Question

Find the intervals on which the graph of the function is concave upward and those on which it is concave downward.$$f(x)=x^{2}+2 x+4$$

Answer

**step1 Identify the Type of Function**

The given function is $$f(x)=x^2+2x+4$$. This is a quadratic function, which means its graph is a curve called a parabola.

**step2 Determine the Direction of the Parabola's Opening**

For any quadratic function written in the standard form $$f(x)=ax^2+bx+c$$, the direction in which the parabola opens (whether it opens upwards or downwards) is determined by the sign of the coefficient 'a' (the number in front of the $$x^2$$ term).

In our function, $$f(x)=x^2+2x+4$$, the coefficient of $$x^2$$ is $$a=1$$.

Since $$a=1$$ is a positive number ($$a>0$$), the parabola opens upwards.

**step3 Relate the Opening Direction to Concavity**

When a parabola opens upwards, its shape is described as being "concave upward". This means that the curve bends upwards, like a bowl holding water.

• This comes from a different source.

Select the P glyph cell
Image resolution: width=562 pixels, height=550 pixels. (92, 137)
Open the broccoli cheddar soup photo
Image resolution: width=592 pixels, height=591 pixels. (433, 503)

Because the parabola for $$f(x)=x^2+2x+4$$ opens upwards, it is concave upward over its entire domain. There are no intervals where it is concave downward.

Alternative answer

Answer: Concave upward on $(-\infty, \infty)$.
Concave downward on no interval. Explain
This is a question about understanding the shape of a parabola (a graph of a quadratic function) . The solving step is:

First, I look at the function $f(x)=x^{2}+2 x+4$. This kind of function, where you have an $x^2$ term, makes a special shape called a parabola when you graph it. It's like a big U-shape!

Next, I need to figure out if this U-shape opens upwards or downwards. The trick is to look at the number right in front of the $x^2$. In this function, it's $1$ (because $x^2$ is the same as $1x^2$).

Since the number $1$ is positive (it's greater than zero), our parabola opens upwards, like a happy smile or a cup holding water!

When a graph opens upwards, we say it's "concave upward." Since this parabola always opens upward from one end to the other, it's concave upward everywhere. It never opens downwards, so it's never concave downward.

Alternative answer

Answer:
Concave upward: $(-\infty, \infty)$
Concave downward: None Explain
This is a question about the shape of a parabola (a U-shaped graph) . The solving step is:

1. First, I looked at the function $f(x) = x^2 + 2x + 4$. This is a special kind of function called a quadratic function, and its graph is always a parabola, which looks like a "U" or an "n" shape.
2. To figure out if it opens up or down, I just need to look at the number in front of the $x^2$ term. In this function, the $x^2$ has a "1" in front of it (even though we don't usually write it). So, it's $1x^2$.
3. Since the number "1" is positive (it's greater than zero), this means the parabola opens upwards, like a happy "U" shape!
4. When a graph opens upwards like that, we say it's "concave upward" everywhere.
5. Because it's always opening upward, it's never opening downward, so there are no intervals where it's concave downward.

Alternative answer

Answer: Concave upward on $(-\infty, \infty)$. Never concave downward. Explain
This is a question about how the shape of a parabola (a graph of a quadratic function) tells us if it's "concave up" or "concave down" . The solving step is:

1. **Spot the type of function:** Our function is $f(x)=x^2+2x+4$. See that $x^2$ part? That tells us it's a special curve called a parabola.
2. **Check the first number:** Look at the number right in front of the $x^2$. Here, there isn't a number written, but it's like having a '1' there (because $1 \times x^2$ is just $x^2$). So, the number is 1.
3. **Figure out the graph's direction:** Since that number (1) is positive, our parabola opens upwards! It looks like a big "U" shape, or like a smile!
4. **Connect shape to concavity:** When a graph looks like a "U" or a smile, we say it's "concave upward." It's like a bowl that can hold water. Since our parabola always opens up, it's always concave upward. It never turns into a frown or an upside-down bowl!
5. **Write down the intervals:** Because the graph is always opening upward, it's concave upward on the entire number line, which we write as $(-\infty, \infty)$. It's never concave downward.